Segment Open

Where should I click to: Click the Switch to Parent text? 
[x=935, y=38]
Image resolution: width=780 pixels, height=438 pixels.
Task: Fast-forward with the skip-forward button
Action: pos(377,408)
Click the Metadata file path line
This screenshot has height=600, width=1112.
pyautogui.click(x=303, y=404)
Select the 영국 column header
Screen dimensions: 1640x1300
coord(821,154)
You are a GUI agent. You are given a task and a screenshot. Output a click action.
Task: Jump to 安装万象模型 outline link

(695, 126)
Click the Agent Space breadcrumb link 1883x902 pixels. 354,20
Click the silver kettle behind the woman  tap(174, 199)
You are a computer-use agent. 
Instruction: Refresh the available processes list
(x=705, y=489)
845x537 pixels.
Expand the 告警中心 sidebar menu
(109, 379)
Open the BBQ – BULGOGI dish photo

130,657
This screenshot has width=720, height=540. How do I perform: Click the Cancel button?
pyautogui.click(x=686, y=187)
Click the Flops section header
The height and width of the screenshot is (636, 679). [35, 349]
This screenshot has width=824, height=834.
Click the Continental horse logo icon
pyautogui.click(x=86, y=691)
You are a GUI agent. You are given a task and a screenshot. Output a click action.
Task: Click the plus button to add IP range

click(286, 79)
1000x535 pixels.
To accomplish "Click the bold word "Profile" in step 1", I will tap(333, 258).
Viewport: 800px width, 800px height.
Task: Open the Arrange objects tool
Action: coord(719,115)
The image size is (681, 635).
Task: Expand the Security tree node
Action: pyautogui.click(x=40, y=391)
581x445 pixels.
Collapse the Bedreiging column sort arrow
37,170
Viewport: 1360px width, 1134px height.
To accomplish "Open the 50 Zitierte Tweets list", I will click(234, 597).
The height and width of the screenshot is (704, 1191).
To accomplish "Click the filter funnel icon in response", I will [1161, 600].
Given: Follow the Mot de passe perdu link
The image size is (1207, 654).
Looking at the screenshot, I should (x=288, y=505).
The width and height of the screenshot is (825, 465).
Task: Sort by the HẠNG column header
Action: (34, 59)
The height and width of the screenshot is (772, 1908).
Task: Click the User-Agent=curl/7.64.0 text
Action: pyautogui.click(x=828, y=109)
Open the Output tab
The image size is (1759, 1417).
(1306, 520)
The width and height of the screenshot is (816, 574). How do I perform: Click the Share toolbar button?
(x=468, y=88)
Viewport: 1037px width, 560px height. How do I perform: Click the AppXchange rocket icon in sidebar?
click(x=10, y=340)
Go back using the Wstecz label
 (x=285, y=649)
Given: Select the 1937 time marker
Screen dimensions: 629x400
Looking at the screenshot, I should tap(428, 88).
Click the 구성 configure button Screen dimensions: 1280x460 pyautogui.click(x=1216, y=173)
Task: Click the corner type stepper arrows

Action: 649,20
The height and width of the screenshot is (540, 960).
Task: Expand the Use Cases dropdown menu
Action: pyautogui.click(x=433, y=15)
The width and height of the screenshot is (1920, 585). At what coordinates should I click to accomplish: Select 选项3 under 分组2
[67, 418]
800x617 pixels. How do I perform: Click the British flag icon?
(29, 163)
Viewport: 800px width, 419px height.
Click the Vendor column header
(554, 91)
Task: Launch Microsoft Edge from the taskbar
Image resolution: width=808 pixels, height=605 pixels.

Segment Closed

**What the task requires:** Starting with the first line of the entries, transcribe every line up to and including the one with "This screenshot has width=824, height=834.".

**Your response:**
Where should I click to: Click the Switch to Parent text? 
[x=935, y=38]
Image resolution: width=780 pixels, height=438 pixels.
Task: Fast-forward with the skip-forward button
Action: pos(377,408)
Click the Metadata file path line
This screenshot has height=600, width=1112.
pyautogui.click(x=303, y=404)
Select the 영국 column header
Screen dimensions: 1640x1300
coord(821,154)
You are a GUI agent. You are given a task and a screenshot. Output a click action.
Task: Jump to 安装万象模型 outline link

(695, 126)
Click the Agent Space breadcrumb link 1883x902 pixels. 354,20
Click the silver kettle behind the woman  tap(174, 199)
You are a computer-use agent. 
Instruction: Refresh the available processes list
(x=705, y=489)
845x537 pixels.
Expand the 告警中心 sidebar menu
(109, 379)
Open the BBQ – BULGOGI dish photo

130,657
This screenshot has width=720, height=540. How do I perform: Click the Cancel button?
pyautogui.click(x=686, y=187)
Click the Flops section header
The height and width of the screenshot is (636, 679). [35, 349]
This screenshot has width=824, height=834.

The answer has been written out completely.